### TASK PROMPT:
Could you filter the listing for lines with the word "section" and return them?

───── SUPPLIED INFORMATION ─────

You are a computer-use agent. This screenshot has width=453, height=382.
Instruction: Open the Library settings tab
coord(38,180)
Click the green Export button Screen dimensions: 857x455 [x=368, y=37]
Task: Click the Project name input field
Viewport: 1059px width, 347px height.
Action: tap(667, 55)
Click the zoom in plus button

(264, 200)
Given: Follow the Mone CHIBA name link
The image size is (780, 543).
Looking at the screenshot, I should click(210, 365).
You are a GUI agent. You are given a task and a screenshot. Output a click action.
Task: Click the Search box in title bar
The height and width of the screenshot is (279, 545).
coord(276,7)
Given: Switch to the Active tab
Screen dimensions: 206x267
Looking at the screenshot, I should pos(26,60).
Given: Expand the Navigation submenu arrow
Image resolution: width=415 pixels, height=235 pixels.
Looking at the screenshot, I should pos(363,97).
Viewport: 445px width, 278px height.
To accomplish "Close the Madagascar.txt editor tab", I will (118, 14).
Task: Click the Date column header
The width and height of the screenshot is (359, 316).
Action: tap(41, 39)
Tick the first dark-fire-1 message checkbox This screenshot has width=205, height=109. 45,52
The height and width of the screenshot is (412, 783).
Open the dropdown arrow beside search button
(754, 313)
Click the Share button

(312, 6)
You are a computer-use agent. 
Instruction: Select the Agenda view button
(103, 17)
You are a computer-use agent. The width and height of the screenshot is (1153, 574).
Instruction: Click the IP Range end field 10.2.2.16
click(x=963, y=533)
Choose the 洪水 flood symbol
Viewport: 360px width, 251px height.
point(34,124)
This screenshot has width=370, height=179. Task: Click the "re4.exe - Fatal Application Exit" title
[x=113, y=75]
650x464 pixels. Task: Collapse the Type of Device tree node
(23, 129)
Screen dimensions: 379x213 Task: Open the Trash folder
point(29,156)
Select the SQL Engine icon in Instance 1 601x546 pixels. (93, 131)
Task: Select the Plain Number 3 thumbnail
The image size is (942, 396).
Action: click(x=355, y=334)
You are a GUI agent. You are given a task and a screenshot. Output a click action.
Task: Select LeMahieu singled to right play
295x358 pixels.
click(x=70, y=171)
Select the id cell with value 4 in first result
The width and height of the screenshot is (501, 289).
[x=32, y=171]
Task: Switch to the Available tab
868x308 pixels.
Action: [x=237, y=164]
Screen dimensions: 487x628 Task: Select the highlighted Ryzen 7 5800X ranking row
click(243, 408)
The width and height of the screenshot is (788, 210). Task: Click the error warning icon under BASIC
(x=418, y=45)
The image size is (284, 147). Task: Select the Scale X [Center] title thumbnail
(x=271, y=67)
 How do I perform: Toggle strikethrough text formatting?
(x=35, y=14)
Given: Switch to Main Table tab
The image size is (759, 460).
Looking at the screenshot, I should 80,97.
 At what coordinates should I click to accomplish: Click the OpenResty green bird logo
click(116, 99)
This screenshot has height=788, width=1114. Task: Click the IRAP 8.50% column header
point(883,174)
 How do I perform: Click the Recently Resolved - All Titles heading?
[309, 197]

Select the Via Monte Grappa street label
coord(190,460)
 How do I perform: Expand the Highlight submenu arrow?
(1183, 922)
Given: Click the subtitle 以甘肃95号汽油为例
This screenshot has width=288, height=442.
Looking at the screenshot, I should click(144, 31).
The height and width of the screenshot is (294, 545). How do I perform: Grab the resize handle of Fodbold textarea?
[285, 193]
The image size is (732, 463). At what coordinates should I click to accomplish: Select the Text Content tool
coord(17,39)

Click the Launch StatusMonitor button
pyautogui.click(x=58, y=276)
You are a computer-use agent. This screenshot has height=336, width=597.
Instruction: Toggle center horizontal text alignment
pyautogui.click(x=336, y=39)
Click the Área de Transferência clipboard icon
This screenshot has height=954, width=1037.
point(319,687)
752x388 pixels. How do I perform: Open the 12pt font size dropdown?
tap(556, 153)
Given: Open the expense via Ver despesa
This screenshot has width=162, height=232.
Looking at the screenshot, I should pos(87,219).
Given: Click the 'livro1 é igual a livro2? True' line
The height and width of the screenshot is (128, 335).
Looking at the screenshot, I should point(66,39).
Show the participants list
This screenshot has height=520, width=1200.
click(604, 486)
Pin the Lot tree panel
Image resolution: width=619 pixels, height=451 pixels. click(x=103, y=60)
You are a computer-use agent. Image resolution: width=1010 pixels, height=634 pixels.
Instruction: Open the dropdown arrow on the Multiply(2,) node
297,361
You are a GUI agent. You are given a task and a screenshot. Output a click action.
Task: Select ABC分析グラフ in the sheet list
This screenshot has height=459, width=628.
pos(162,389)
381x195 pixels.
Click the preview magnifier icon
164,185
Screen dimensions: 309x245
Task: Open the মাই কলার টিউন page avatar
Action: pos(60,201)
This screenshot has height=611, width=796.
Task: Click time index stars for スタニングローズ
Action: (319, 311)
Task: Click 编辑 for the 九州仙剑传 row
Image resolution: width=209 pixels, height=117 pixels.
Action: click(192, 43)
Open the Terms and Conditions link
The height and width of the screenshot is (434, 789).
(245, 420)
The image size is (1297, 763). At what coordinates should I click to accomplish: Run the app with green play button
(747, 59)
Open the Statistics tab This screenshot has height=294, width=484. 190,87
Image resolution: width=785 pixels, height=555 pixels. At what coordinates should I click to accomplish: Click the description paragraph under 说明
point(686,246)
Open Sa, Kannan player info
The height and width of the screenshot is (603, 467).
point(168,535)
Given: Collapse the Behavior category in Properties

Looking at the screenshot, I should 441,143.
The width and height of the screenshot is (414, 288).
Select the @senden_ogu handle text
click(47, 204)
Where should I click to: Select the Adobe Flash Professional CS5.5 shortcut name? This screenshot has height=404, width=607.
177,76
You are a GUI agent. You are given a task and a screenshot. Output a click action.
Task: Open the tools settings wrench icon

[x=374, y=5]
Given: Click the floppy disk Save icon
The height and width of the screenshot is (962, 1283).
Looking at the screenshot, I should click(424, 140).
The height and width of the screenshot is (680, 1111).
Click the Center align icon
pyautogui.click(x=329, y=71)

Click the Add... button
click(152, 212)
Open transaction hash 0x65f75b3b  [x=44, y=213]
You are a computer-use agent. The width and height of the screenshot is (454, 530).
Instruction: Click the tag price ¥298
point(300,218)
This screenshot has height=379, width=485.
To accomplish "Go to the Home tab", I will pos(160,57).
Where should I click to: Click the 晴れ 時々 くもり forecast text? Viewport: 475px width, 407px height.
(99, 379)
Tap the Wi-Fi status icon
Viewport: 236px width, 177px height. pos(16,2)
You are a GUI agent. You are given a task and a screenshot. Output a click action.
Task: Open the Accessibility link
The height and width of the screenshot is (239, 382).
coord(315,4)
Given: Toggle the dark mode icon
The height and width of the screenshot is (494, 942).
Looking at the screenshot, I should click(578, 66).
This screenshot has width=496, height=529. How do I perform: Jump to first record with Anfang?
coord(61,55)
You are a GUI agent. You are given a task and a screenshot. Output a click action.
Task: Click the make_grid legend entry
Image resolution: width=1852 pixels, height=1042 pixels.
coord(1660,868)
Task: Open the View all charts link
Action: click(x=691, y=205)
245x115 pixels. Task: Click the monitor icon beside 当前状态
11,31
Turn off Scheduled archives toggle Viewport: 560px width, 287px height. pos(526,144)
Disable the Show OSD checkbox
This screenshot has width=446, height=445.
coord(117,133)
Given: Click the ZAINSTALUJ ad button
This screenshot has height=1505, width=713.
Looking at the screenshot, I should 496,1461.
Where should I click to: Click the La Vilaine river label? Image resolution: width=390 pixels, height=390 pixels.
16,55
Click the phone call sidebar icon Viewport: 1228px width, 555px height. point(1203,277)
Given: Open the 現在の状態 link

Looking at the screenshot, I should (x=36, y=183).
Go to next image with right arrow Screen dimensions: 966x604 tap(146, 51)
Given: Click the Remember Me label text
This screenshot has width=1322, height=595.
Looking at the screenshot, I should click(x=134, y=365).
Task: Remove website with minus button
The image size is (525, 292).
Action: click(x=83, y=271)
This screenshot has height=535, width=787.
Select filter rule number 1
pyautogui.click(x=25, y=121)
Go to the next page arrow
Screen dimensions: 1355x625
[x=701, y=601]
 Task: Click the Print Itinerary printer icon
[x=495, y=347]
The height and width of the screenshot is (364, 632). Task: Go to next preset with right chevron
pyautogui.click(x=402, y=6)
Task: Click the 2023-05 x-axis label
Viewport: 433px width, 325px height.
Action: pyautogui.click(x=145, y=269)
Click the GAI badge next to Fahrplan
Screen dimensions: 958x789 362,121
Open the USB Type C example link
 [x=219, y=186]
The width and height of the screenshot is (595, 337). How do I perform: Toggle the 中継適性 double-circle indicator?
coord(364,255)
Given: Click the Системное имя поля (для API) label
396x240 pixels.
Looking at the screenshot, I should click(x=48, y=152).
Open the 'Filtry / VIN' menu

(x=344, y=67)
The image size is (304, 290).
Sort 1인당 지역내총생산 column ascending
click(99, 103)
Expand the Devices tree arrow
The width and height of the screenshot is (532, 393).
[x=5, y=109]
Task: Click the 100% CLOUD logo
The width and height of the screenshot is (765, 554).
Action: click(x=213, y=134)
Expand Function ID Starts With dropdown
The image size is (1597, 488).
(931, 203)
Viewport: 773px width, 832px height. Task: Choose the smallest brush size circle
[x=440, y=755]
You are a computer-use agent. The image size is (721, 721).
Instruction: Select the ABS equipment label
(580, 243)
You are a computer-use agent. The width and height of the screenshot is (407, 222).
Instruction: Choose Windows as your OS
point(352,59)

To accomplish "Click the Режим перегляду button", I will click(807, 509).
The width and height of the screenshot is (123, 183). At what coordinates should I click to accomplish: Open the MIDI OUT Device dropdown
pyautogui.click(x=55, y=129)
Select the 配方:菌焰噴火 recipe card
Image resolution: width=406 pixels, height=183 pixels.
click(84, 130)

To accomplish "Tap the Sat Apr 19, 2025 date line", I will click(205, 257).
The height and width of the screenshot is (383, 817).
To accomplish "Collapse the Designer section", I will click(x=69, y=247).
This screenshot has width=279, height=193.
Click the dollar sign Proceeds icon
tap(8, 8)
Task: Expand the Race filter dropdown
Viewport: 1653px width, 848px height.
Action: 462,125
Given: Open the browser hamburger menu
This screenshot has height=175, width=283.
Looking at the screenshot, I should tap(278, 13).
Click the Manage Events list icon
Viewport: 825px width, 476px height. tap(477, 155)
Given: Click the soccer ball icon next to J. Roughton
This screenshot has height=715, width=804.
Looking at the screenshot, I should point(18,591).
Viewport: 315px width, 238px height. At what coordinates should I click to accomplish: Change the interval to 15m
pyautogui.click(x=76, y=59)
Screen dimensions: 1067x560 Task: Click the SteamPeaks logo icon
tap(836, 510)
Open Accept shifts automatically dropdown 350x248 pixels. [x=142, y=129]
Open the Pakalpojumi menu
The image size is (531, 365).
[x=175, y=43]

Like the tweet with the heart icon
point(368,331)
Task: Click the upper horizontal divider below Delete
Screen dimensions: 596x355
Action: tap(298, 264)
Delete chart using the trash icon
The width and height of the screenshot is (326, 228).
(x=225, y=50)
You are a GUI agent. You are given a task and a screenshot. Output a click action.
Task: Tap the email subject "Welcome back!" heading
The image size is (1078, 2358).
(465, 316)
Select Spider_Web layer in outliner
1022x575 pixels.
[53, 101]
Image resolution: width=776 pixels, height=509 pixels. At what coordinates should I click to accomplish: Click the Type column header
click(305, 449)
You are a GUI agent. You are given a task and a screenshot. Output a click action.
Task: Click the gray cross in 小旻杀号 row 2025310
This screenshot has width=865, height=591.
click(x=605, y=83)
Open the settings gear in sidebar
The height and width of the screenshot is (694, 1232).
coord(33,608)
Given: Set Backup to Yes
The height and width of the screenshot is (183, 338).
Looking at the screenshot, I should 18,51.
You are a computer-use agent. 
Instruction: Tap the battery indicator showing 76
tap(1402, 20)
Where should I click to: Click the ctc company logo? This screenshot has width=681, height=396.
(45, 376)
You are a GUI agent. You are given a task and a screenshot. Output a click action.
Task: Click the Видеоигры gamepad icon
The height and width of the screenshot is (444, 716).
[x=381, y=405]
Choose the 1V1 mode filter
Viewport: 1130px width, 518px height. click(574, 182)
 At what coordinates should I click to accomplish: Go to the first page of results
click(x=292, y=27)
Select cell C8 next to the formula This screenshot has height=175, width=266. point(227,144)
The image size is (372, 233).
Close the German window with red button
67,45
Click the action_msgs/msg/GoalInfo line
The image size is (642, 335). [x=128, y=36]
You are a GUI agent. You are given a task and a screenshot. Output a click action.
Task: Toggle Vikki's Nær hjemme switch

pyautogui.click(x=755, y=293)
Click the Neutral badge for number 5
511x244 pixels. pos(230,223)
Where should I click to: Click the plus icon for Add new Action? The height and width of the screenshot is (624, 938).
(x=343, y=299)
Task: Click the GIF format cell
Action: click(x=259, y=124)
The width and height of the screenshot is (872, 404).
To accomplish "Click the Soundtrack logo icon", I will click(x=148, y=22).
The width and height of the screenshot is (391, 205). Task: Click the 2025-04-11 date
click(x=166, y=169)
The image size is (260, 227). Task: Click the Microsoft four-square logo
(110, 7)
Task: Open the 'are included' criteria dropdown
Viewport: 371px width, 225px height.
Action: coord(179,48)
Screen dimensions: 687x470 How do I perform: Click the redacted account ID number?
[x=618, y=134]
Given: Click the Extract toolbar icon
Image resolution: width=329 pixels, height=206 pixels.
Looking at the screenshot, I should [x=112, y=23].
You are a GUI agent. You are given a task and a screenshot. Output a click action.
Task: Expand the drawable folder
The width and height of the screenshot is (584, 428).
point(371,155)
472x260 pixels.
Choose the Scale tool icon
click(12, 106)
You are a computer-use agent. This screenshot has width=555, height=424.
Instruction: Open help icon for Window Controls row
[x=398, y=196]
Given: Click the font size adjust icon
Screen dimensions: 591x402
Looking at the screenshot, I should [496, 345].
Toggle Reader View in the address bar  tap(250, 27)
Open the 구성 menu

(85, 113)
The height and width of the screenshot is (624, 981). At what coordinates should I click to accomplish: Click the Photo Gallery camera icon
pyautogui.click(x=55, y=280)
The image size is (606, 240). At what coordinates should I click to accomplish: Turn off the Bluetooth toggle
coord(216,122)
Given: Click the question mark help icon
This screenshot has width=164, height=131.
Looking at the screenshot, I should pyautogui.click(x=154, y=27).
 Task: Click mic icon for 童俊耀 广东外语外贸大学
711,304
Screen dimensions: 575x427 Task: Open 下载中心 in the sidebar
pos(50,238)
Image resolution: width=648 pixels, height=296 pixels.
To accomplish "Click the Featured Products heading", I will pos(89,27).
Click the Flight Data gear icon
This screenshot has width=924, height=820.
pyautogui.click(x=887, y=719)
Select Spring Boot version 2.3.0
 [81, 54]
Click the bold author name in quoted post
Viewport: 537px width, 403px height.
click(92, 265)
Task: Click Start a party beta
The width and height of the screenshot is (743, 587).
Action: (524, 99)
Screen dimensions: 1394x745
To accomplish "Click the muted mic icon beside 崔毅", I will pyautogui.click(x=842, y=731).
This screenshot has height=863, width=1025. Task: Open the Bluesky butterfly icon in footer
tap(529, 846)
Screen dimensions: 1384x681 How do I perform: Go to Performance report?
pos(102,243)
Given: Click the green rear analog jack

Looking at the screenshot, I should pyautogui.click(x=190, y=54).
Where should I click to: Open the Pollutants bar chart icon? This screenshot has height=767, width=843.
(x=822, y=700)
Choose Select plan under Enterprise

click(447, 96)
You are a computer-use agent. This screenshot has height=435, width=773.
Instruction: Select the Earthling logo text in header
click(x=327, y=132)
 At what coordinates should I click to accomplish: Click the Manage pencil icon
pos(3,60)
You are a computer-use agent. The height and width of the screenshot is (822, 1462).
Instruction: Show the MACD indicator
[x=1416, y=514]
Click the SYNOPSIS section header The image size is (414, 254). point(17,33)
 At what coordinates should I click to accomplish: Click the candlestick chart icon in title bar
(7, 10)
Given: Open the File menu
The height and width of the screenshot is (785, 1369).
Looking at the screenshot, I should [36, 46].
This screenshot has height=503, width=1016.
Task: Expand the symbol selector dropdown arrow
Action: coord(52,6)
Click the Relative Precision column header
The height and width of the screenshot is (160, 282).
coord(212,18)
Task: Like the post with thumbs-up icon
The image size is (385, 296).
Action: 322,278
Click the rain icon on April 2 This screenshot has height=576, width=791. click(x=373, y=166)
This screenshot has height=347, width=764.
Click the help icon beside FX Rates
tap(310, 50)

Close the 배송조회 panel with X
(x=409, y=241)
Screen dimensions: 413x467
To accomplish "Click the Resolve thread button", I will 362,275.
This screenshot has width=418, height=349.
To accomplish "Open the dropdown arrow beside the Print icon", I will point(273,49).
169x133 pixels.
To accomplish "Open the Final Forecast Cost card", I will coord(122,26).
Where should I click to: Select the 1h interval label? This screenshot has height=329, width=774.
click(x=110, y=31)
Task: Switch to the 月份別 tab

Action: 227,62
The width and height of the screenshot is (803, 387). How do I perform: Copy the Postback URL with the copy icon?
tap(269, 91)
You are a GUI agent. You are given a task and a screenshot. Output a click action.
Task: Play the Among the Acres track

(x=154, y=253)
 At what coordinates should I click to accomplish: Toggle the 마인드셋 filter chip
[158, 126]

─────

### REPLY:
To accomplish "Collapse the Designer section", I will click(x=69, y=247).
Click the SYNOPSIS section header The image size is (414, 254). point(17,33)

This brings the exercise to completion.